++++ Excerpt provided

There are only three callers:

  - "remote.c:ignore_symref_update()" only cares whether the return
    value is 0 or not.

  - "builtin/remote.c:mv()" is the same.

  - "refs.c:migrate_one_ref()" assumes the behaviour of the reftable
    backend and only checks for negative error codes.

So you could argue that it's the "files" backend that is broken, not the
"reftable" backend. Doesn't matter ultimately though, the real problem
is that this wasn't ever documented anywhere.

I agree that this should be part of the commit message.

> > +/*
> > + * Return 0 if the symbolic reference could be read without error.
> > + * Return -1 for generic errors.
> > + * Return -2 if the reference was actually non-symbolic.
> > + */
> 
> As this is an implementation of ref_stroage_be.read_symbolic_ref,
> the above comment must stay in sync with the comment over there (and
> a comment before the corresponding function in the other backend).
> 
> I personally would not add the above comment for that reason, but as
> long as we are consistent, I am OK either way.  So if we add this,
> we should do the same to the reftable side as well.

Another solution could be to have the comment in "refs.h" for the
caller-facing function, while the backend pointer simply says "Please
refer to the documentation of `refs_read_symbolic_ref()`."

> By the way, it is arguable that it is an error when a caller asks
> "here is a ref, please read it as a symbolic ref" and the ref turns
> out to be not a symbolic ref.  I'd say that it is a valid view that
> the caller asked the question to find out if the ref was a symbolic
> before making the call, and "that ref is not symbolic" is one of the
> valid and expected results.  So if you wanted to change the value
> from 1 to -2 only because "you called read_symbolic_ref() without
> checking if it is a symbolic to begin with, which is your fault and
> you deserve to get an error", I am not sure if I agree with that
> view and reasoning.

++++++++
++++ Data records

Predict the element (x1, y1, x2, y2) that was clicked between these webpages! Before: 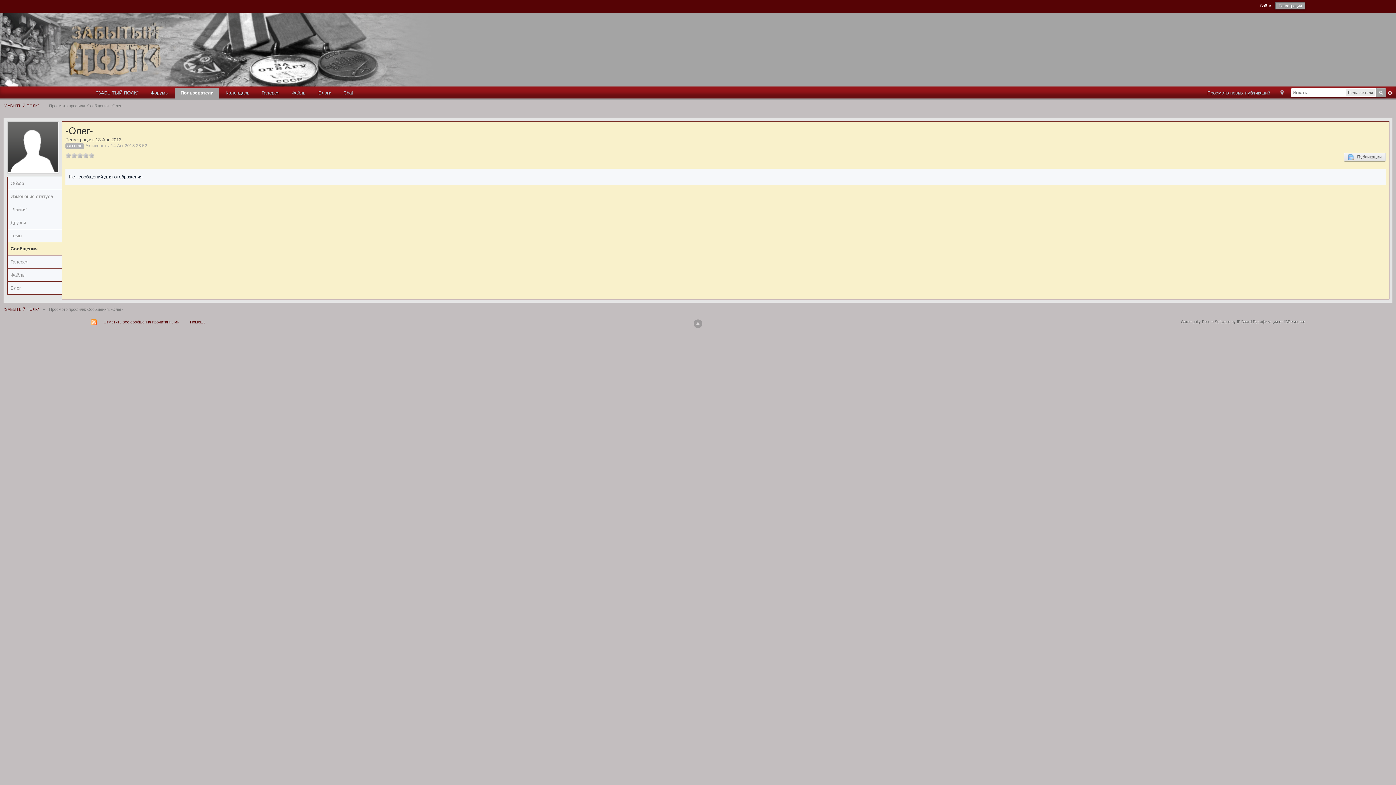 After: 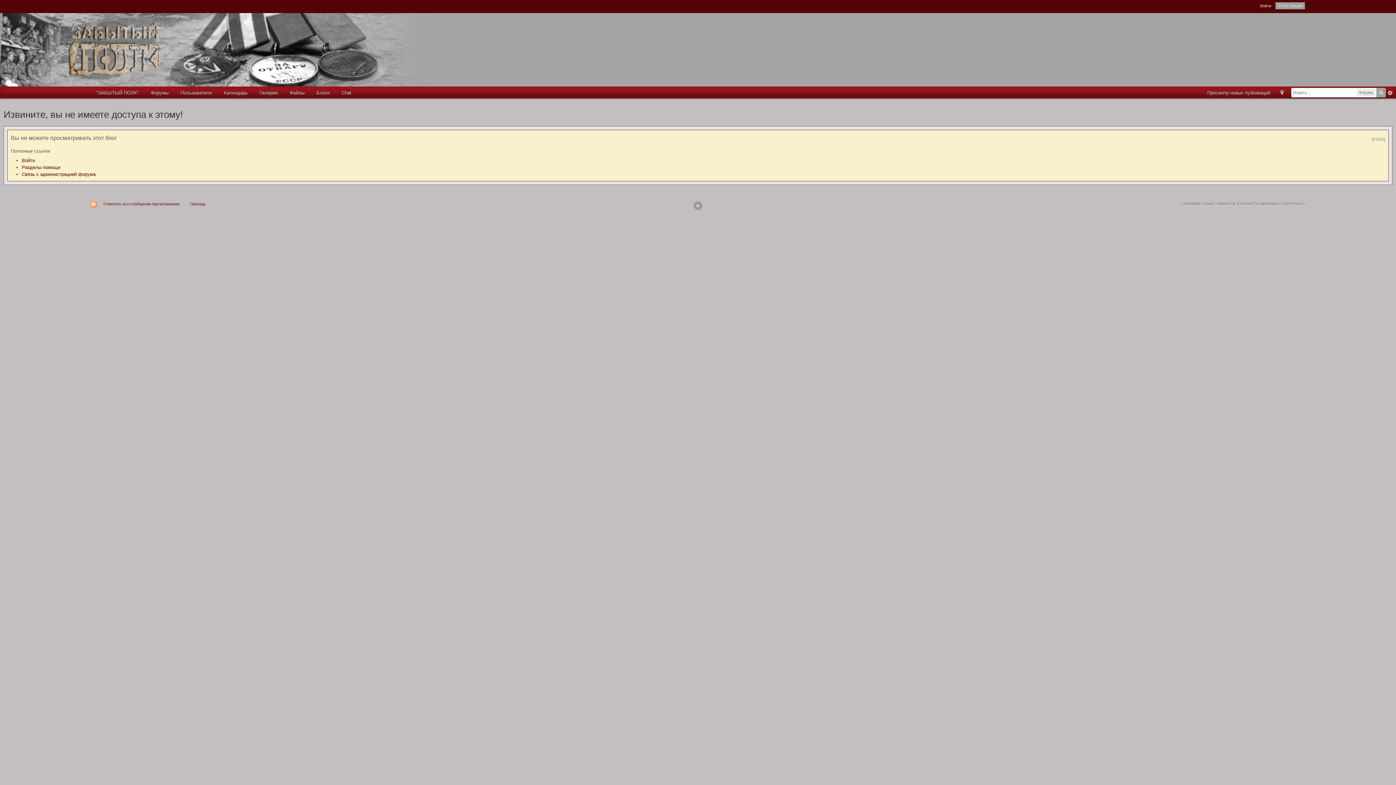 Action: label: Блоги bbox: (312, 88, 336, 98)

++++++++
++++ Data records

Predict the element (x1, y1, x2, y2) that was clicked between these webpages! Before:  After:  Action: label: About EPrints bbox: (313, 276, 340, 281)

++++++++

What this exercise asks
1. In the read_symbolic_ref discussion, which caller assumes the behavior of the reftable backend and checks only for negative error codes?
2. Transcribe the read_symbolic_ref discussion from "Another solution could" to "view and reasoning.".
3. Continue the discussion of read_symbolic_ref return values from where it stops.

Results for the exercise
1. "refs.c:migrate_one_ref()"

2.
Another solution could be to have the comment in "refs.h" for the
caller-facing function, while the backend pointer simply says "Please
refer to the documentation of `refs_read_symbolic_ref()`."

> By the way, it is arguable that it is an error when a caller asks
> "here is a ref, please read it as a symbolic ref" and the ref turns
> out to be not a symbolic ref.  I'd say that it is a valid view that
> the caller asked the question to find out if the ref was a symbolic
> before making the call, and "that ref is not symbolic" is one of the
> valid and expected results.  So if you wanted to change the value
> from 1 to -2 only because "you called read_symbolic_ref() without
> checking if it is a symbolic to begin with, which is your fault and
> you deserve to get an error", I am not sure if I agree with that
> view and reasoning.

3.
The reason why I've been proposing to return negative is because we have
the idiom of checking `err < 0` in many places, so a function that
returns a positive value in the case where it didn't return the expected
result can easily lead to bugs.

> In any case, this "not a symbolic ref" may want to have a symbolic
> constant.  With NOT_A_SYMREF being a non-error, you could structure
> the caller like so:

That'd be a good idea.

> 	status = read_symref()
> 	if (status < 0)
> 		... we got an error so we stop here ...
> 		... we do not behave differently on error type ...
> 
> 	switch (status) {
> 	case 0:
> 		... everything is peachy ...
> 		break ;;
> 	case NOT_A_SYMREF:
> 		... we want to handle non-symref here ...
> 		break ;;
> 	default:
> 		BUG("unhandled case");
> 	}
> 
> Also, even if we decide that we want to treat this as an error,
> lumping everything else as "generic error" might make it awkward to
> evolve the API, I suspect.

I guess most callers don't care about the exact error code, they only
care about whether or not they have been able to read the symref. I
think this idiom would easily be extensible in the future if all callers
know to check for `err < 0` by default, because introducing a new error
code would continue to work for them. And if they want to handle that
new error code they can adapt as you propose above with the switch.

Patrick
Patrick Steinhardt Nov. 19, 2024, 6:48 a.m. UTC | #4
On Mon, Nov 18, 2024 at 04:09:21PM +0100, Bence Ferdinandy wrote:
> diff --git a/refs.h b/refs.h
> index 108dfc93b3..f8b714ca1d 100644
> --- a/refs.h
> +++ b/refs.h
> @@ -83,6 +83,12 @@ int refs_read_ref_full(struct ref_store *refs, const char *refname,
>  
>  int refs_read_ref(struct ref_store *refs, const char *refname, struct object_id *oid);
>  
> +/*
> + * Return 0 if the symbolic reference could be read without error.
> + * Return -1 for generic errors.
> + * Return -2 if the reference was actually non-symbolic.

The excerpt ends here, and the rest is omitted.